$4D$ Einstein-Gauss-Bonnet Black Hole in Power-Yang-Mills Field: A Shadow Study

TL;DR

This paper studies the shadows of 4D Einstein-Gauss-Bonnet black holes influenced by Power-Yang-Mills fields, analyzing parameter effects, observational constraints, and energy emission rates.

Contribution

It introduces a rotating black hole solution in this gravity with a modified Newman-Janis algorithm and explores shadow properties and observational bounds.

Findings

Parameters significantly affect black hole shadows.

Constraints on spin, charge, and Gauss-Bonnet parameters from EHT data.

Energy emission rates are computed for Hawking radiation.

Abstract

We consider a static black hole immersed in the Power-Yang-Mills field in four dimensional Einstein-Gauss-Bonnet gravity and investigate the effect of various parameters on the radius of the photon sphere. The modified form of the Newman-Janis algorithm is used for obtaining a rotating black hole solution in this gravity.
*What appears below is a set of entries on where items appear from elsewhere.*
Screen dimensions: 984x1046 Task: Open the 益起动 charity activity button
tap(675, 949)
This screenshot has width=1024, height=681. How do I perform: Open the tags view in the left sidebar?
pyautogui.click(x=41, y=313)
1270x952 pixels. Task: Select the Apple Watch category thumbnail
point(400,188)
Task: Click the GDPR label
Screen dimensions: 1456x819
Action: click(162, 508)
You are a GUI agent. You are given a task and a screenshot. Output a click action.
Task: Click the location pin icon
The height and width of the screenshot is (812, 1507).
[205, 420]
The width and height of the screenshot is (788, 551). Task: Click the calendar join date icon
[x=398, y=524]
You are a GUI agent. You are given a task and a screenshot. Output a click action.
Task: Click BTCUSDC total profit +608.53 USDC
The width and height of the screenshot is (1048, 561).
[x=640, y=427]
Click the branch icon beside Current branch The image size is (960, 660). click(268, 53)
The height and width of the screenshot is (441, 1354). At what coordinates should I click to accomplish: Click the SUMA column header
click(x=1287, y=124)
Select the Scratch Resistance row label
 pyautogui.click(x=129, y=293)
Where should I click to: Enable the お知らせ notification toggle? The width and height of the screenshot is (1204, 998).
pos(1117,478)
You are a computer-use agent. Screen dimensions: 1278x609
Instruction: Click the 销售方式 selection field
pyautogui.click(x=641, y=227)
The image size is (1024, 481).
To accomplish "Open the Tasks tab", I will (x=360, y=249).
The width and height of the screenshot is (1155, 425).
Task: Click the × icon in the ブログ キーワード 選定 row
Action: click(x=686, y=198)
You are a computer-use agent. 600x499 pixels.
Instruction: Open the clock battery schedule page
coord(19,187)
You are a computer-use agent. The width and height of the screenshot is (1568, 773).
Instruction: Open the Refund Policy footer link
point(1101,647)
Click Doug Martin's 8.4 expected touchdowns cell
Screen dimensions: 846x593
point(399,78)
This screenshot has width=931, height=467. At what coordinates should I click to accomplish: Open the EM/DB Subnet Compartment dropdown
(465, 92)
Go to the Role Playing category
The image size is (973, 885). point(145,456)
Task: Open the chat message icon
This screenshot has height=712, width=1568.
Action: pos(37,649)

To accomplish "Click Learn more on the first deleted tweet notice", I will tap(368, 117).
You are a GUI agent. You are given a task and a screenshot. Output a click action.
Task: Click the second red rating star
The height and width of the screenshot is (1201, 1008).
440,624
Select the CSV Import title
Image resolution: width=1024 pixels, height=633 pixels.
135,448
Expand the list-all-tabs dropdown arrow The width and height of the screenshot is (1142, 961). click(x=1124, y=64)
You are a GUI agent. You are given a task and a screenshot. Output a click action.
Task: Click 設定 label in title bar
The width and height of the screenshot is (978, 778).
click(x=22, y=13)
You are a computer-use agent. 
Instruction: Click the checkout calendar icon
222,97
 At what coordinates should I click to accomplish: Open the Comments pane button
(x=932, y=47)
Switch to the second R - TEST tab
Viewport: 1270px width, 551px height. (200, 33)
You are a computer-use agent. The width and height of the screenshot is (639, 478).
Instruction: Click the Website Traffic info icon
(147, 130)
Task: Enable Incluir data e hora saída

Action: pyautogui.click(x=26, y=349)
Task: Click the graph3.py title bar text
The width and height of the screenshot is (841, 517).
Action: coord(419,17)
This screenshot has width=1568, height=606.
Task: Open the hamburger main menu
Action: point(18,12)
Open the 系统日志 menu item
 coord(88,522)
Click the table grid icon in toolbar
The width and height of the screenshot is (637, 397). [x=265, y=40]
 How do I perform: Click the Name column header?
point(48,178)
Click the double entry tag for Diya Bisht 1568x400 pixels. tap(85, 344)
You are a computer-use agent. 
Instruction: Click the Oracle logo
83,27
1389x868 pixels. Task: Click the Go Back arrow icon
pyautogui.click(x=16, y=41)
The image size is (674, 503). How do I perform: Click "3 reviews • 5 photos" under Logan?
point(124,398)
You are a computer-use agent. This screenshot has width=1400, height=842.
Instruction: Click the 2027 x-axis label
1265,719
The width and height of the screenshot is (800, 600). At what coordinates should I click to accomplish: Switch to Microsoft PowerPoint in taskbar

Further, we try to explore the influence of the Yang-Mills magnetic charge $Q$ with power $q$, Gauss-Bonnet parameter $\alpha$ and spin $a$ on the horizon radius. The geodesic equations are constructed by incorporating the Hamilton-Jacobi formalism. The radial component of the geodesic equations gives the effective potential which is further used in deriving the mathematical structure for the shadows by using Bardeen's procedure for a fixed observer at infinity. The shadows are calculated and plotted in terms of two celestial coordinates for an equatorial observer. It is observed that all the parameters have a very significant effect on the shadow and related physical observables. {We also obtain the constraint values for the spin, magnetic charge and Gauss-Bonnet parameters, using the shadow size of supermassive black holes Sagittarius A$^*$ and M$87$* from the EHT observations for the cases of $q=0.6$ and $0.9$. It is shown that there are upper and lower bounds for the charge and spin of M$87$* at $q=0.6$, while only the upper bounds for charge and spin of Sagittarius A$^*$. Finally, we investigate the energy emission rate in the Hawking radiation around the $4D$ Einstein-Gauss-Bonnet black hole in the Power-Yang-Mills field.}